Visiblement, le peu de puissance qu’avait mon esprit est mort et enterré. De là vient que je suis contraint si souvent de changer ma pensée première ; Et ma muse est habile pour ce qui est de me fausser compagnie.
Vous, mes yeux en pleurs, vous fournissez un fleuve à mon vaisseau, elle vole, la malheureuse barque, portée par ce fleuve. Et le vent ne manque pas ! Le vent, mes soupirs le fournissent : ils conduisent cette barque éventrée à sa perte.
A quoi bon parler de mes tourments silencieux, de ma passion aveugle ?
Les tourments me donnent des rames, la passion, des voiles. L’espoir est, de mon misérable esquif, le gouvernail. L’espoir, le meilleur des dieux, l’espoir, seul remède que j’aie trouvé à mes maux.
L’ancre, ce sont les paroles tirées de mon humble cœur, et pourtant c’est à peine si elles retiennent les eaux furieuses.

L’amour tenace est le mât du vaisseau ; les présents en sont le cordage : une carène est, d’habitude, guidée par des câbles ; c’est aux présents qu’elle s’est habituée, Vénus. Tu es un navire, ô mon âme en proie à une folle passion ; et le nautonier aveugle qui te conduit, malheureuse, c’est Amour ! Tempête, écueils : c’est un fait, la colère et la haine sont sujets d’angoisse.

Les dieux fassent que colère et haine restent au loin ! Les éclairs que je redoute, ce sont les paroles qui me menacent : Ah ! restez loin de mon amour, menaces ! Si son front est moins joyeux, s’il n’est pas, comme auparavant, serein, alors ma carène épuisée cède au Notus humide. Souvent, donc, mes voiles courent sous des vents favorables, souvent ma voilure est mue par le vigoureux Notus.

Mais quand il a semblé qu’un rivage et un port s’approchaient, déjà je me prépare, saisi d’amour pour ce sol que j’ai aperçu. Je suis emporté, malheureux que je suis, et pourtant je fais de multiples et longs efforts pour attacher mon navire à un sol qui m’est contraire. Alors le rivage change de visage, tout son éclat disparaît, les étoiles pâlissent, privées de leurs feux.

J’implore cependant à grands cris : « qu’on me laisse seulement distinguer la rive ! » Rends le jour au malheureux, Blanche, rends-lui le jour. Et pendant que je redouble ces prières, les vents portent ma voilure en arrière, et un orage énorme se précipite à ma rencontre. Vents et orage tout entiers soufflent des menaces, les éclairs pleuvent et se mêlent à l’éther, bientôt, les rivages que j’avais aperçus s’éloignent de ma vue.

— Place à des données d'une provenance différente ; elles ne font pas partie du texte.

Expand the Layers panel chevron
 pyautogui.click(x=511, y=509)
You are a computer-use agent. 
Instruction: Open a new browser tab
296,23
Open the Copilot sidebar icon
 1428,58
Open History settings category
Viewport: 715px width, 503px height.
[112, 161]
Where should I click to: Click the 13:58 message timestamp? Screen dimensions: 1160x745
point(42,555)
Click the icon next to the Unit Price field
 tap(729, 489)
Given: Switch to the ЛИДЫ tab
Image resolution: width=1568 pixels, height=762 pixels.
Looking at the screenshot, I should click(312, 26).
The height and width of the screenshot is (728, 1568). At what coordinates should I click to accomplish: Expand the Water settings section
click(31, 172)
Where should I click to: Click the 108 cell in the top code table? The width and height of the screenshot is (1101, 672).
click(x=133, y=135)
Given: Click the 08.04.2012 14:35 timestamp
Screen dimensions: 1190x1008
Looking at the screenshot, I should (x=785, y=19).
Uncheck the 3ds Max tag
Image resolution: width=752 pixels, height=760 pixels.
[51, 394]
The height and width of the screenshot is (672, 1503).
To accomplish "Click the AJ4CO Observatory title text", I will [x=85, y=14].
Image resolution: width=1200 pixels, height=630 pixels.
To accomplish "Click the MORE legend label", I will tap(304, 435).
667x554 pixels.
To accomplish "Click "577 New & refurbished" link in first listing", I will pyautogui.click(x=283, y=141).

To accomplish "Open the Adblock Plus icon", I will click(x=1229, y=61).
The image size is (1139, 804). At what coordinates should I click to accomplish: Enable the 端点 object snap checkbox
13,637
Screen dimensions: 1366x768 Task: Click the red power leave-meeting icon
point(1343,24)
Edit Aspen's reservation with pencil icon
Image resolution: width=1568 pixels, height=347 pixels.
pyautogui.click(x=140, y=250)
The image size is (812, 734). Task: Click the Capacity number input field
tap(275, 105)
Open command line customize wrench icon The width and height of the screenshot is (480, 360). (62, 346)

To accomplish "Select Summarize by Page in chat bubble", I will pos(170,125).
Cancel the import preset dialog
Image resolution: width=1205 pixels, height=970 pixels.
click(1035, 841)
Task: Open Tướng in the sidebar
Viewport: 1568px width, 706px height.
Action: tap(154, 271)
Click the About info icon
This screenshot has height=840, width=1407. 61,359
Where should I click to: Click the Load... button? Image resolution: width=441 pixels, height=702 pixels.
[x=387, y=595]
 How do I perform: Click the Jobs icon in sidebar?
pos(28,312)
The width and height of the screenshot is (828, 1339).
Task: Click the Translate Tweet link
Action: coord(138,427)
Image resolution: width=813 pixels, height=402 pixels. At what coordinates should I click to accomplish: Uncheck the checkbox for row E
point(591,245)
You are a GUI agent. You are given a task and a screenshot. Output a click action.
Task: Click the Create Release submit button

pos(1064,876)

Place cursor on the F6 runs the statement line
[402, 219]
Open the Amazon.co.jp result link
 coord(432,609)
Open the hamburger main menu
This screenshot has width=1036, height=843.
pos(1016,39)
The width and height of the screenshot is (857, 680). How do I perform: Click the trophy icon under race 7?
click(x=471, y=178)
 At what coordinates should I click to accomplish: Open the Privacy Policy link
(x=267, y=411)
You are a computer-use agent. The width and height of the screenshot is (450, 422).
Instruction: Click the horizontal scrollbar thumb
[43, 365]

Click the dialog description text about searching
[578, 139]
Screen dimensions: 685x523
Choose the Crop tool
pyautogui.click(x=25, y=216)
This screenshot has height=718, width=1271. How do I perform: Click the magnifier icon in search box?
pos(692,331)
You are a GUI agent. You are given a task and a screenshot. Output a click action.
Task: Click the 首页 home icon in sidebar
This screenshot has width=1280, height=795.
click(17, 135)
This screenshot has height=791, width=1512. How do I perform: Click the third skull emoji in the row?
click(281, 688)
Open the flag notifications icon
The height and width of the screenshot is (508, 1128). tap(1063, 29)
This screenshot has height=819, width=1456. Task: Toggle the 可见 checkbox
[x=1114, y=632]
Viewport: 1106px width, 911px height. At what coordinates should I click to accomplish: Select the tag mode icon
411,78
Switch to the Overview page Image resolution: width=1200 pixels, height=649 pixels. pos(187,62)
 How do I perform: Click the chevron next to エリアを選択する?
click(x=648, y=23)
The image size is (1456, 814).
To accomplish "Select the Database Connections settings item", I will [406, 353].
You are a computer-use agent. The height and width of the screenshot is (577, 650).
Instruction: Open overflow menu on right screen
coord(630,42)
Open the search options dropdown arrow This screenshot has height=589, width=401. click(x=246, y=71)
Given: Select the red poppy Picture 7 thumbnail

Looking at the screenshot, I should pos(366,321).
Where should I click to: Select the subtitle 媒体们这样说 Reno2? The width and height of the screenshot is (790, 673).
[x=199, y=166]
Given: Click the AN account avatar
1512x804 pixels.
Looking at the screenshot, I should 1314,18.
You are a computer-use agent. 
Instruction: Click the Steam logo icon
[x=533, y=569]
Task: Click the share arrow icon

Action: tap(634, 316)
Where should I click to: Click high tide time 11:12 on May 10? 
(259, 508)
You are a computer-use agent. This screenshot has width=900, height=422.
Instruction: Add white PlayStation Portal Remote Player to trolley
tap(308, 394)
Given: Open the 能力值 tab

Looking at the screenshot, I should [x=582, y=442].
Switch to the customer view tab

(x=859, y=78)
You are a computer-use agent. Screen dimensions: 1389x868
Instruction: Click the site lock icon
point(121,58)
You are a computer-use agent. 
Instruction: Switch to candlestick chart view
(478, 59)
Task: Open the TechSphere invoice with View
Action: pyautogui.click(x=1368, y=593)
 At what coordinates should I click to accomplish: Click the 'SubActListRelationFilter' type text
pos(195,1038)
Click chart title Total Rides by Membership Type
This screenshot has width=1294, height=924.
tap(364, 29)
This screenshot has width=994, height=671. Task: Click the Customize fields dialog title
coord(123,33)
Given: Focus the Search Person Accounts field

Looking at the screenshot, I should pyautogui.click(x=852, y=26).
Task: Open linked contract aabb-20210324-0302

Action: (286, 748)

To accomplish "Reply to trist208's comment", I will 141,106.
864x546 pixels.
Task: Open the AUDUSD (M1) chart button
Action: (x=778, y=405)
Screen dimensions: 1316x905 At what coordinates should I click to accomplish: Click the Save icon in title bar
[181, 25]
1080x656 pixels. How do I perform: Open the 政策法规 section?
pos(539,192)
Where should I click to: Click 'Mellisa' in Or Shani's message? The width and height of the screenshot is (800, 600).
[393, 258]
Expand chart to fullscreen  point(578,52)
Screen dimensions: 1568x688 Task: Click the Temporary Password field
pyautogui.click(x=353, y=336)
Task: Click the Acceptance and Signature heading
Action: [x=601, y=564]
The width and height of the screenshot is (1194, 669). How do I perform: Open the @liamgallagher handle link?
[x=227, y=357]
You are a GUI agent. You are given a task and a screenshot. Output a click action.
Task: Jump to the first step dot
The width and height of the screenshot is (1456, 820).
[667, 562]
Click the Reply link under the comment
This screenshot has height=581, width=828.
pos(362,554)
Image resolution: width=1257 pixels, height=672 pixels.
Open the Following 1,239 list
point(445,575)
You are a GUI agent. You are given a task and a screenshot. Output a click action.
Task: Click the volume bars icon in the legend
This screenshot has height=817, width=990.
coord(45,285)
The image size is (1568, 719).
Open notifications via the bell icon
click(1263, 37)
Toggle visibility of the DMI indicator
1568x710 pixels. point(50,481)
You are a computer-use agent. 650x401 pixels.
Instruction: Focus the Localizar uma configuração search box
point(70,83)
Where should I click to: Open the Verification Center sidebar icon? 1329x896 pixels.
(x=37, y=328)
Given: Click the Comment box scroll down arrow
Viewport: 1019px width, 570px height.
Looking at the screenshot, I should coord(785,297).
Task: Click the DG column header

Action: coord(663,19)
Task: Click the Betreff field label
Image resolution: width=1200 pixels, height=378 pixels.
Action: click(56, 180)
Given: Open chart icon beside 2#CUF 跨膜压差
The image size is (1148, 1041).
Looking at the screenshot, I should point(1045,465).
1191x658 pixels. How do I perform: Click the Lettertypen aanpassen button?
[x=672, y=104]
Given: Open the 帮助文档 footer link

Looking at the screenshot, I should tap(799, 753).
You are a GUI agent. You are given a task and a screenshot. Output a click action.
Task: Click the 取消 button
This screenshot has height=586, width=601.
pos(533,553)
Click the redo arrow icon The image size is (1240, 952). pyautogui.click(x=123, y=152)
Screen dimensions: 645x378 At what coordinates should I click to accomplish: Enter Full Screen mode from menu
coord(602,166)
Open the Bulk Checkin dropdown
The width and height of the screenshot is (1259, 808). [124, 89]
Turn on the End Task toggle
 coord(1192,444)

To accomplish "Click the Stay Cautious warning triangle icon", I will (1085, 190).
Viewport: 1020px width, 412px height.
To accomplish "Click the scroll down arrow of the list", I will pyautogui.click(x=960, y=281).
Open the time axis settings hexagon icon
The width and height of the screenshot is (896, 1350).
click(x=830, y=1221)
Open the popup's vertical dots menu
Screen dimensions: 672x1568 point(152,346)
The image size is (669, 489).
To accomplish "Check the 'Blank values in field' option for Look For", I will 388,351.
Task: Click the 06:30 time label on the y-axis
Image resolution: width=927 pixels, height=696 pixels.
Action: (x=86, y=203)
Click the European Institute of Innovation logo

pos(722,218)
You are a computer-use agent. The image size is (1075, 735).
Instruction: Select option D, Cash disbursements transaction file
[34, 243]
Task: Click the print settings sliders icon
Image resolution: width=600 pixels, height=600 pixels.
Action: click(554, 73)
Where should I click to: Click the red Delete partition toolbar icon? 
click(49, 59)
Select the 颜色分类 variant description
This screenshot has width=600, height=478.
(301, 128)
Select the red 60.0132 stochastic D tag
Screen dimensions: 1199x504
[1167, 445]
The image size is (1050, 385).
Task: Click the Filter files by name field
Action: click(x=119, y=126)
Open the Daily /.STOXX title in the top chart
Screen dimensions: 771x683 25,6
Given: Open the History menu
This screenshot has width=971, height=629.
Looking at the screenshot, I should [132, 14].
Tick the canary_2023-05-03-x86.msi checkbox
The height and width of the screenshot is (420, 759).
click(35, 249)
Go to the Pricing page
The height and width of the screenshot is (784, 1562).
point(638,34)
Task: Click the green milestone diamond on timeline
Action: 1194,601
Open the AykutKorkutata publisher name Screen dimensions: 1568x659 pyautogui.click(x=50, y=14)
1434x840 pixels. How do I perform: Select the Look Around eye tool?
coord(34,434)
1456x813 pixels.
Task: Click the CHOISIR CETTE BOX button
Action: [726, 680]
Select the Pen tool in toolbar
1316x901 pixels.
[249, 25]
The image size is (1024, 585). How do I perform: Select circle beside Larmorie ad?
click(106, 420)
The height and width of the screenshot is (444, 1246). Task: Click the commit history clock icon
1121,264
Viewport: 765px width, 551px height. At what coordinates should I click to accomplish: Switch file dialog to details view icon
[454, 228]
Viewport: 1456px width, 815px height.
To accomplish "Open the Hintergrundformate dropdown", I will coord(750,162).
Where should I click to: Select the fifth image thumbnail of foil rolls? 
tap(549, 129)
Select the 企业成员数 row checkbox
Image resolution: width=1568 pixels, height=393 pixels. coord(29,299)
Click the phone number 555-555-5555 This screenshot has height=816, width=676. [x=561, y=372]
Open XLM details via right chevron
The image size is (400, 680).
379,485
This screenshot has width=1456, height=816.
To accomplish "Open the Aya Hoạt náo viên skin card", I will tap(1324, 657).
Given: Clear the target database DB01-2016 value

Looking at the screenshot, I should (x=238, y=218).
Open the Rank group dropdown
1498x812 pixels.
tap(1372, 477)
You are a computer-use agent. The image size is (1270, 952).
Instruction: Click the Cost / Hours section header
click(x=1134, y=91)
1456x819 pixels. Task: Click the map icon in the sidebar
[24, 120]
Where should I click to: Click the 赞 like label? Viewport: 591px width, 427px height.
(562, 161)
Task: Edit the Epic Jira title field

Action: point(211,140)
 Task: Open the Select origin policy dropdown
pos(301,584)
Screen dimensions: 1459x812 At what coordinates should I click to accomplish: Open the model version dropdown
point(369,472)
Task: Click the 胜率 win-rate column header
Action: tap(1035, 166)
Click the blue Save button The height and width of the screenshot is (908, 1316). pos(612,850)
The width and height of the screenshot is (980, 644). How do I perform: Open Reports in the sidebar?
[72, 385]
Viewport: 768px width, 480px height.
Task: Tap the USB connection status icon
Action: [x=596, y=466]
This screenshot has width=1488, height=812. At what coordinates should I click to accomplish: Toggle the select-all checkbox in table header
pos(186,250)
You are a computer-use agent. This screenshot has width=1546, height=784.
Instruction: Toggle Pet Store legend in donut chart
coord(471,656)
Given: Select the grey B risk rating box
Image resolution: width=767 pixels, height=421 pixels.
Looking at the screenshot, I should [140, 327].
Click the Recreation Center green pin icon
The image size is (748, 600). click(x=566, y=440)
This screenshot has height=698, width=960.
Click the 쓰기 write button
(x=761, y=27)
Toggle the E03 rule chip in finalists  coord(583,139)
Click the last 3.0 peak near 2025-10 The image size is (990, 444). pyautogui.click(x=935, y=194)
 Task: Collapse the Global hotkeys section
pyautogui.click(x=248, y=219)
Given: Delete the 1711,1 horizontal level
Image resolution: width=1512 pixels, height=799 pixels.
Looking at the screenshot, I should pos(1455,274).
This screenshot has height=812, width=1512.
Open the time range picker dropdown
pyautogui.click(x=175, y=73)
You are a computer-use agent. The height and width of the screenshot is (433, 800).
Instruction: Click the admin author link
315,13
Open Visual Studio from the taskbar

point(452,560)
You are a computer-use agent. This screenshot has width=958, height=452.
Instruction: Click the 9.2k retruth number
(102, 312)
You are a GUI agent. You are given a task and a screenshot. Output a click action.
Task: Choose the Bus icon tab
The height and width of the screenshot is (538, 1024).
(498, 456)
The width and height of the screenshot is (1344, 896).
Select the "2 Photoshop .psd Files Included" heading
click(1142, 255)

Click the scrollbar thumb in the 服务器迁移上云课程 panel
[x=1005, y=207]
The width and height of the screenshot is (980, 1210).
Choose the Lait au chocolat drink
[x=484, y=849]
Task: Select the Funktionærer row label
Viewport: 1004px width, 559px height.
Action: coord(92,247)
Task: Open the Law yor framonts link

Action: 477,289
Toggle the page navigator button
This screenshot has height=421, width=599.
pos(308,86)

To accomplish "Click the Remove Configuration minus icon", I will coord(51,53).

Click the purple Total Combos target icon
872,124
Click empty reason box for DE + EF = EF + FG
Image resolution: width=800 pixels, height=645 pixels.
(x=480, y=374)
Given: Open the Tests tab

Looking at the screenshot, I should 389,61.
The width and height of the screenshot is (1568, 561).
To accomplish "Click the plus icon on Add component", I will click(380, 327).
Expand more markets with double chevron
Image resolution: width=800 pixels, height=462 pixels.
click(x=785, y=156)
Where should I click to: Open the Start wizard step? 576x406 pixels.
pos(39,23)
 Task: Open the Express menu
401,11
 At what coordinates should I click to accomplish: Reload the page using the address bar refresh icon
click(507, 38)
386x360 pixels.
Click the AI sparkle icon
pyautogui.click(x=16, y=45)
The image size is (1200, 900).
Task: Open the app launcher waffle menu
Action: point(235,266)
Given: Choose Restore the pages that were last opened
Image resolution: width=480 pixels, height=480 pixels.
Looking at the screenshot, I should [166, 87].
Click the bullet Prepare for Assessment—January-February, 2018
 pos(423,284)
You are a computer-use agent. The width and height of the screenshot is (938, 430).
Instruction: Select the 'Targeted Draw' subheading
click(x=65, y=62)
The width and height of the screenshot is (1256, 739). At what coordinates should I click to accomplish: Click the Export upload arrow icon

Ce qui est étonnant, pourtant, c’est que la masse de mon mât reste bien droite, et que les voiles ne peuvent céder à la houle cruelle. Celui que toutes ces difficultés tourmentent, cet homme là, ô Cythérée, nieras-tu qu’il ressente tous les dangers de la mer en furie ? Donc puisses-tu agiter, Neptune, toute ta fureur Pour que ma poupe brisée boive les eaux furieuses ; Ou alors fais en sorte que j’atteigne ma côte chérie de mon membre qui se tend vers elle. Ah ! Je voulais dire « ma membrure », pardonne-moi, Vénus.

Pardonne-moi Vénus : ma faute est légère, si l’on doit appeler « faute » une toute petite syllabe changée à un mot. Si c’était cependant une faute, je le confesse, Vénus, cette faute que j’ai commise, Cette faute, dis-je, est excellente et me plaît.